In many cases, labeling requirements extend beyond those simple classes. Or, you might want to add further information. Since each label is just a set of key-value pairs, this is easily possible by adding more key-value pairs that carry additional information. For example you can add a key type that differentiates point labels to be either the label for the left or the right eye of a face:

    "class": "point",
    "type":  "left_eye",
    "x": 50, "y": 40,
    "class": "point",
    "type":  "right_eye",
    "x": 70, "y": 40,

Of course, you can also create new classes:

    "class": "triangle",
    "x1": 10,
    "y1": 20,
    "x2": 30,
    "y2": 20,
    "x3": 20,
    "y3": 30,
    "class": "deathstar",
    "x": 678,
    "y": 890,
    "z": 666,
    "range": "very far",
    "last_known_message": "What happens if I press *this* button?"

You see in the second example, that the label does not necessarily have to name a geometric form of any sort. Neither do the key-value pairs have to denote only coordinates or attributes. It can be anything you like. However, if you create your own classes you will need to tell the Sloth in the configuration how to display this label class. See section Configuration on how to do that.
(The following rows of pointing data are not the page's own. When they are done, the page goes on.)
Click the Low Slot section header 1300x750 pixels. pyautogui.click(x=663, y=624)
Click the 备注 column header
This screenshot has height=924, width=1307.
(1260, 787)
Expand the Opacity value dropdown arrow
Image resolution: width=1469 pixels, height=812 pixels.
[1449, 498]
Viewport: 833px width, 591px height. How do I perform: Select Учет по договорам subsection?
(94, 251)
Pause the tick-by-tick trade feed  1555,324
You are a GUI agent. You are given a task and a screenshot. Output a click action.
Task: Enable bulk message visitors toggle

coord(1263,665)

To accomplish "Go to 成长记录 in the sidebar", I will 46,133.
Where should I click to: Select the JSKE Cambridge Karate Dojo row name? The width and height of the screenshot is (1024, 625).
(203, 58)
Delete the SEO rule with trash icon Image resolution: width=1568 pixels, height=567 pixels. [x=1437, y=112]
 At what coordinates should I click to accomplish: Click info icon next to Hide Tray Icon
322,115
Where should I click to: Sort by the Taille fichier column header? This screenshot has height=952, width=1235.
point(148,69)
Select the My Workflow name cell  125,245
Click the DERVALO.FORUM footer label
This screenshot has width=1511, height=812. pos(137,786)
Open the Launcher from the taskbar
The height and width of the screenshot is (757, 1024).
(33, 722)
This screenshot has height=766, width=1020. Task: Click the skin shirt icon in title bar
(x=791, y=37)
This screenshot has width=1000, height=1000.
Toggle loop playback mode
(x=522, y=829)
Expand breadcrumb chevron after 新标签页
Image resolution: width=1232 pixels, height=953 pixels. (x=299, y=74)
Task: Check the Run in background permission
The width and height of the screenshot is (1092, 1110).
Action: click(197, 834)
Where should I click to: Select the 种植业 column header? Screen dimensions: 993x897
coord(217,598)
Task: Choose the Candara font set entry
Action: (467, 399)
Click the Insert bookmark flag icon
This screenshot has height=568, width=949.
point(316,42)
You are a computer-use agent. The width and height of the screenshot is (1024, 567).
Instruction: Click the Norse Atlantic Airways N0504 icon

Representation is not storage

In the sections above we introduced the labels as sets of key-value pairs with a textual representation. The storage on disk of the labels however can be very different. Sloth does not have the one way in which it stores the labels on-disk. The labels could be stored as XML, as binary data or in a textual format. In fact, the labels might not even be stored in a file, but uploaded to a web server. Again, there are some default formats which the label tool can deal with out of the box (among others YAML and JSON, which resemble the textual representation above). However, you are free to define your own loading and saving routines for your labels (see Containers). This allows you for example to support legacy third-party label formats (for example one that comes with a data set) without the need of converting them to JSON first.